Despite these absences and differences of opinion, Brics’ influence continues to spread.
“Brics is emerging as the most important hook for an alternative structure to the US-led order – not anti-American, but nevertheless engaged in issue areas where the US is increasingly absent,” Shidore said, pointing to development finance, defending the multilateral trading order and expanding access to health and climate solutions.

But the group’s concrete achievements are modest, largely centred on the New Development Bank, which funds infrastructure and sustainable development across the Global South. “A grouping as heterogeneous [as Brics] will need more time and a sharper focus to expand its delivery of solutions in an increasingly fragmented world,” Shidore added.
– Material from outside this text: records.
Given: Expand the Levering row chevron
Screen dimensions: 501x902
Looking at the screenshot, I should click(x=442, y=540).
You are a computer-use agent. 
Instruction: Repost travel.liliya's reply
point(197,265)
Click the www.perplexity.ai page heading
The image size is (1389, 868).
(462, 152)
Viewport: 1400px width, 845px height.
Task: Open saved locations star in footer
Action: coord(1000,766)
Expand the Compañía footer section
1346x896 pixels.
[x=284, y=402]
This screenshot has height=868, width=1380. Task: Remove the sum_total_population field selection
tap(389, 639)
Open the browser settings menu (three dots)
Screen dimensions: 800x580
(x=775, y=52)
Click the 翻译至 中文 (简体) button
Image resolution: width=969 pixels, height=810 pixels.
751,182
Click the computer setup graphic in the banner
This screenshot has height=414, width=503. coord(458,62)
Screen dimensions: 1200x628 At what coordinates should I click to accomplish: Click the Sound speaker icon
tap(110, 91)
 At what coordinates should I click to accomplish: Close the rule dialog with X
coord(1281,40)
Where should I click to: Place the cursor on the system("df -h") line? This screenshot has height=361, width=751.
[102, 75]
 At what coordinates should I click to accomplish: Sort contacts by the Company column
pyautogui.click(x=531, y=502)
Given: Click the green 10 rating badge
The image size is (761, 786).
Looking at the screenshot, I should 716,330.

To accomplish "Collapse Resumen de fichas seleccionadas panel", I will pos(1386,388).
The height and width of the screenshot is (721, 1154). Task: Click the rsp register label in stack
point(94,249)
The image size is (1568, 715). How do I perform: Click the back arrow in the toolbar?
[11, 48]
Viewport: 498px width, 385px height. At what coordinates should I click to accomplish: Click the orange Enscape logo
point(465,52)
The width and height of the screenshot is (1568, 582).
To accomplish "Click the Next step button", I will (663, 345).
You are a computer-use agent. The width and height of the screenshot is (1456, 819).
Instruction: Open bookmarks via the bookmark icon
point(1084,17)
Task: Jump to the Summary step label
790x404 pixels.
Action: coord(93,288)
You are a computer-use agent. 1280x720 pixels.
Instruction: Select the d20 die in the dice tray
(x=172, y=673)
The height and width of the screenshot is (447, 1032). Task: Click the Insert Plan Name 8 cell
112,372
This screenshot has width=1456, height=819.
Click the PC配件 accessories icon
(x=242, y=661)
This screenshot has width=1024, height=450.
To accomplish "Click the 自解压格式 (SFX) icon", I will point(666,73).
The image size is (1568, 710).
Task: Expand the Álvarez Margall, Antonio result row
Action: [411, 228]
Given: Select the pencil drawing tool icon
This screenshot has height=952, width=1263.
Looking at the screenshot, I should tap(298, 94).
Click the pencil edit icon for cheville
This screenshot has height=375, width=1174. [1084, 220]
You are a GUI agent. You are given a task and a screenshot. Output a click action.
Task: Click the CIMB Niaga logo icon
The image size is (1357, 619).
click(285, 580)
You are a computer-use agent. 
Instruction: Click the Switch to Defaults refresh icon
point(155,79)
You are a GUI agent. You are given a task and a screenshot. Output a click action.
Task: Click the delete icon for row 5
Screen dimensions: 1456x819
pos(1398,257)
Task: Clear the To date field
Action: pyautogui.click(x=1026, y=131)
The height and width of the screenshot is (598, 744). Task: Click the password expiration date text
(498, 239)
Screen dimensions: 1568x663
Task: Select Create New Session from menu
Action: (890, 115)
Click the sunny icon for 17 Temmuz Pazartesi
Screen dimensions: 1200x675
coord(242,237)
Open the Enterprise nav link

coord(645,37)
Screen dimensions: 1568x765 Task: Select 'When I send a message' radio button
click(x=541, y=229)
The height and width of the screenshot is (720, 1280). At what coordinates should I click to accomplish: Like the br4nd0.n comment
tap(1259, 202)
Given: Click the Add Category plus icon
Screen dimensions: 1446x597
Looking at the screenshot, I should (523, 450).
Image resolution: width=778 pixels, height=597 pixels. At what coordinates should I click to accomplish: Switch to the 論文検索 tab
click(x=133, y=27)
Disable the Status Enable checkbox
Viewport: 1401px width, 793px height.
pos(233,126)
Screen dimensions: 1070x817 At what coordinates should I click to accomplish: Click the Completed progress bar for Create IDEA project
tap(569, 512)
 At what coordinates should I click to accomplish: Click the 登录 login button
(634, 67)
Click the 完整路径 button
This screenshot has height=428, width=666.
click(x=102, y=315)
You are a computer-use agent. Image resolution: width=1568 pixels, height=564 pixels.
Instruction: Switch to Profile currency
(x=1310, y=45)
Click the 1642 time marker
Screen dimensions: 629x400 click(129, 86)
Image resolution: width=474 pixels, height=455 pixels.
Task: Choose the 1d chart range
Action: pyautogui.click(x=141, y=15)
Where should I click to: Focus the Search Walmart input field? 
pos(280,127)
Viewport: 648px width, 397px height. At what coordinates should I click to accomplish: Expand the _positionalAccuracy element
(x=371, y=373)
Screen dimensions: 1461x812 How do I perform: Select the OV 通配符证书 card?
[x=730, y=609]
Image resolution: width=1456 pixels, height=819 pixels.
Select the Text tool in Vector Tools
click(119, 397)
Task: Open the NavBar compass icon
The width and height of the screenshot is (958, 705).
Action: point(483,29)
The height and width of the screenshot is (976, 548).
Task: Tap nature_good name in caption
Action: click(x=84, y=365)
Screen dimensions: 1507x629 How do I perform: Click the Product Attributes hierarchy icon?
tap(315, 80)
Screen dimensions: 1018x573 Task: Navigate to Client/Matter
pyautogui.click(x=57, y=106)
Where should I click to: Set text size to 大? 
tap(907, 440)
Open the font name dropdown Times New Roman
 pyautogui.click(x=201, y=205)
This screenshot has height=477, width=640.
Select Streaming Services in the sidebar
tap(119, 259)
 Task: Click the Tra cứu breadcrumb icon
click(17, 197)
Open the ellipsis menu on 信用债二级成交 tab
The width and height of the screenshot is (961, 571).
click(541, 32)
The creation of a Brics “guarantee fund” to lower financing costs and attract more private capital to key development projects – which is reportedly in the works – would demonstrate “the kind of quick, problem-solving follow-through that many emerging economies increasingly find missing in G7 or Nato processes,” said Jamil Ghani, a doctoral candidate at Singapore’s S. Rajaratnam School of International Studies whose research interests include foreign policy.
Yet calls for more inclusive governance persist. Brazil has urged the New Development Bank to broaden its rotating presidency beyond the five founding Brics members – a move Jamil said would “help dispel the perception of a Russo-Chinese duopoly and make Brics more attractive to Asean partners”.
So as long as Brics pursues de-dollarisation, it will remain on his [Trump’s] radarMihaela Papa, international relations expert
The US is also stepping up the pressure. Earlier this week, Trump threatened that any nation pursuing “anti-American policies” with Brics would face a 10 per cent tariff on exports to the US – the first time an American president has explicitly targeted Brics as a bloc. “So as long as Brics pursues de-dollarisation, it will remain on his radar,” Papa said, referring to the group’s ambition to insulate its economies from Western sanctions and trade wars.
Ghani said Trump’s threat was likely to force newer Brics members such as Indonesia, Egypt and the UAE to weigh the benefits of economic diversification against the risks to US market access.
The likely result, he predicts, will be a patchwork of subgroups within Brics – advancing at different speeds on issues such as e-customs, local-currency settlements and AI standards – rather than a unified front.